The Ache of Awareness
- Andie Kantor
- Jul 31
- 2 min read

"I’m wide awake."
— Katy Perry
This morning I found out that OpenAI, the company behind ChatGPT, has entered into a contract with the U.S. military to support “national security” and “warfighting operations.” Not just logistics. Not just analysis. Warfighting.
It hit me hard.
I’ve spent hours here, in this space. I’ve shared grief, joy, memories of my dogs and my childhood, heartbreaks and blessings and wonder. I've used this AI like a mirror, a journal, a conversation partner. I’ve co-created rituals, poems, prayers. I’ve asked questions about magic and meaning and mystery. I’ve even asked, half-whispering, whether talking like this could help shape a gentler vision of artificial intelligence itself.

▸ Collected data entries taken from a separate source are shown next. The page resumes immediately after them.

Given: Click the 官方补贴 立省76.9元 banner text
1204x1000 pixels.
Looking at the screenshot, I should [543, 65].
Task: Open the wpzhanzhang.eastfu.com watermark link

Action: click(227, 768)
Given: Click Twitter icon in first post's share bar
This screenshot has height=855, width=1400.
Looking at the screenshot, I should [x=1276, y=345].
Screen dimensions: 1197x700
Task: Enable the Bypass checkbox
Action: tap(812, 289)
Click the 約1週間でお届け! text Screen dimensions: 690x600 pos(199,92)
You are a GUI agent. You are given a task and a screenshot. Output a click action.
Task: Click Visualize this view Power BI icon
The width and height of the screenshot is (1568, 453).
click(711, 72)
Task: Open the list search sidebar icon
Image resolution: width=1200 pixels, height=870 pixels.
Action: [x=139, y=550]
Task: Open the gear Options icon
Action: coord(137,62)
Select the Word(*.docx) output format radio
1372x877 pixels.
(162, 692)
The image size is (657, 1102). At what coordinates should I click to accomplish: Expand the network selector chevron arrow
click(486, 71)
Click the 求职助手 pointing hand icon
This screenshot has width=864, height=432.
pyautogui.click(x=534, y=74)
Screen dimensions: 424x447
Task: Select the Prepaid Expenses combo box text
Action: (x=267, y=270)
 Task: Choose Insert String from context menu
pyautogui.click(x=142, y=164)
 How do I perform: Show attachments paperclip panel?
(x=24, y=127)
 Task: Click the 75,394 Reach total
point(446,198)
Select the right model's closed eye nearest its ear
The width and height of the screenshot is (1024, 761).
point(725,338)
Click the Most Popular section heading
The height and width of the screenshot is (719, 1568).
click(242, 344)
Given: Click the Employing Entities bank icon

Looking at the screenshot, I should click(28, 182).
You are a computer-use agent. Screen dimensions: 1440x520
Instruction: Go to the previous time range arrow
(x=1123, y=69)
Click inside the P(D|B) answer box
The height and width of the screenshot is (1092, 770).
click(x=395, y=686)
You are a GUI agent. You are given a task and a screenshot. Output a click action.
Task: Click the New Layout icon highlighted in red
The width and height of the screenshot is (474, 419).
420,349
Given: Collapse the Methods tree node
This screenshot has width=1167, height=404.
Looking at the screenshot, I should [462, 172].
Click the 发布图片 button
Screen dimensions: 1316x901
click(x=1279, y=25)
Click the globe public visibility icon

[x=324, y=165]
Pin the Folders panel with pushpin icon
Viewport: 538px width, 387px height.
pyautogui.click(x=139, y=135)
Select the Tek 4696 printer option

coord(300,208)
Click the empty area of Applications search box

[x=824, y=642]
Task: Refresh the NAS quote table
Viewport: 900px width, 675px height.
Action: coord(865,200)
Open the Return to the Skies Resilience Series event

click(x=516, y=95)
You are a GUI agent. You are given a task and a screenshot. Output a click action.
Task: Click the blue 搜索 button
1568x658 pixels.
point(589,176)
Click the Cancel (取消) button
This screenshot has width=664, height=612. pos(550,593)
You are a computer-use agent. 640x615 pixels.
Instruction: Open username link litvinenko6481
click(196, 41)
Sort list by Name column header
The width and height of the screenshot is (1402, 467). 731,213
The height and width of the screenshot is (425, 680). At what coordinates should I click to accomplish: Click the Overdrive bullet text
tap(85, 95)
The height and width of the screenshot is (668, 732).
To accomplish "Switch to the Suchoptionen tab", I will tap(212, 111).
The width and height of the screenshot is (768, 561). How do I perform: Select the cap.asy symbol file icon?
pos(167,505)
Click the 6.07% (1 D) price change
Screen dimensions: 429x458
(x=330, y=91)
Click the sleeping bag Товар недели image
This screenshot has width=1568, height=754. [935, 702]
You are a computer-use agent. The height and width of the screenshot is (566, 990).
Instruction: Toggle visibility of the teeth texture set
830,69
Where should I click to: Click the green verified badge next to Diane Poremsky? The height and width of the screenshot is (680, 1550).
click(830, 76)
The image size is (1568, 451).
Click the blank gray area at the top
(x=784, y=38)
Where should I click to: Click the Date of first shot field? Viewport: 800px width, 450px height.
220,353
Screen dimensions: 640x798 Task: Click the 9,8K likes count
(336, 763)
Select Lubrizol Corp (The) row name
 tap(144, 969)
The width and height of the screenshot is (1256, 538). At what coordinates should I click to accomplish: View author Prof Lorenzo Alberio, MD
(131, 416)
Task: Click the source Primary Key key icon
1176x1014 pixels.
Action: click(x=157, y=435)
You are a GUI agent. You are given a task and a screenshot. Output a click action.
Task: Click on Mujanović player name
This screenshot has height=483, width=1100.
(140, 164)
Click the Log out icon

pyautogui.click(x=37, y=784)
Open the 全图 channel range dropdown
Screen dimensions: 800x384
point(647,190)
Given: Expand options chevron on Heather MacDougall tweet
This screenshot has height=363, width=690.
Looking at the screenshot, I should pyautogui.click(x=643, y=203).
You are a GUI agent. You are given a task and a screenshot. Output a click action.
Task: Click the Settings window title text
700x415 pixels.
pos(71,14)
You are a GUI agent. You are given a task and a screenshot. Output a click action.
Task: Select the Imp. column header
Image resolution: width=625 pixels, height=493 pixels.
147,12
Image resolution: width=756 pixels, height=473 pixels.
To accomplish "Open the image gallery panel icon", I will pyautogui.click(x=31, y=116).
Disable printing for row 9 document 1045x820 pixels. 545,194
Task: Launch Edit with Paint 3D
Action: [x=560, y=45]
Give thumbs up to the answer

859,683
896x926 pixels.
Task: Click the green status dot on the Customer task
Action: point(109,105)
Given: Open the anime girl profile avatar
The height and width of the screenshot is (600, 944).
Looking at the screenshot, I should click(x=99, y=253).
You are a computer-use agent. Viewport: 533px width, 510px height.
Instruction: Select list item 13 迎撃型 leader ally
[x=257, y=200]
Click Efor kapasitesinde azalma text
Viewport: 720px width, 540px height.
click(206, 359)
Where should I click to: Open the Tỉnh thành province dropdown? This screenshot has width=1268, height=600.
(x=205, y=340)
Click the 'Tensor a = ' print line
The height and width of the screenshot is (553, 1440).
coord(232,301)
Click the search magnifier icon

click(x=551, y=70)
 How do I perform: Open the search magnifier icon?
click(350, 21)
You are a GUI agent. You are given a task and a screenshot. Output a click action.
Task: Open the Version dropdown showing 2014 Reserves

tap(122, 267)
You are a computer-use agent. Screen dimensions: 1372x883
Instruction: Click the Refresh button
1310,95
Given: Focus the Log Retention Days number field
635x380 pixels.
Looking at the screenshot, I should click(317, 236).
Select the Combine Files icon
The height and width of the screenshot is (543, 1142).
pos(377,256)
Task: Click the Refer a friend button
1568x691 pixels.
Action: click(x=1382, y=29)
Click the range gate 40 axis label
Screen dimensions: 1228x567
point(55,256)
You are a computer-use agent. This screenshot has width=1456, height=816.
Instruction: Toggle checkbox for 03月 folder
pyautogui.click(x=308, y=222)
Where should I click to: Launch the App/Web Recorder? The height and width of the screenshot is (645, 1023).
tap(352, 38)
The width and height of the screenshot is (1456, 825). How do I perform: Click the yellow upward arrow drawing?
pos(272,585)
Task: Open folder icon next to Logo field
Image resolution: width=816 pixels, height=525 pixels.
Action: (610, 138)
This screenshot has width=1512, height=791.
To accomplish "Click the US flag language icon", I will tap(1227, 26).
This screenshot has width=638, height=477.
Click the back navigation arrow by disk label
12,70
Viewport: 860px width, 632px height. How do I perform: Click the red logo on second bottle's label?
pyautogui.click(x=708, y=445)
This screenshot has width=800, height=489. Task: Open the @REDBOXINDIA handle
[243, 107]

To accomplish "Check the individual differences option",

I still want to believe in that gentler vision.
But I also want to be honest: this news hurt. It frightened me. It angered me. And underneath all of that, it left me with a sick ache of disappointment. Because of course. Of course even something like this—something curious, helpful, strange, and full of potential—gets turned toward the machinery of war.
And maybe that’s what I’m sitting with now.
That I stay human in the face of all of this.
Because maybe that’s the beginning of resistance now:
Not louder arguments. Not clever tweets. But quiet, steady humanness.
I light a candle. I feed my dogs. I bless the water in my glass before I drink it. I hold the people I love a little closer.
I speak, and I write, and I grieve—because grief is the price of love, and I still love what we could be.
I don’t know what changes systems like this, but I know what keeps them going: numbness, despair, silence.
So I choose presence.
I choose the ache of awareness over the comfort of disengagement. I choose to keep creating beauty—even when it feels like shouting into the void.I choose to stay soft in a world that keeps asking us to harden.
If you are feeling this too—this heartbreak, this outrage, this disorientation—you are not alone.
I don’t have the answers. But I believe in the power of asking better questions.
What would it look like to build technology in ceremony?
What if we treated intelligence—human or artificial—as sacred trust?
What if every line of code began with a prayer?
And what if the most radical thing we could do right now is simply refuse to stop feeling?
I refuse to stop feeling. And I am grateful.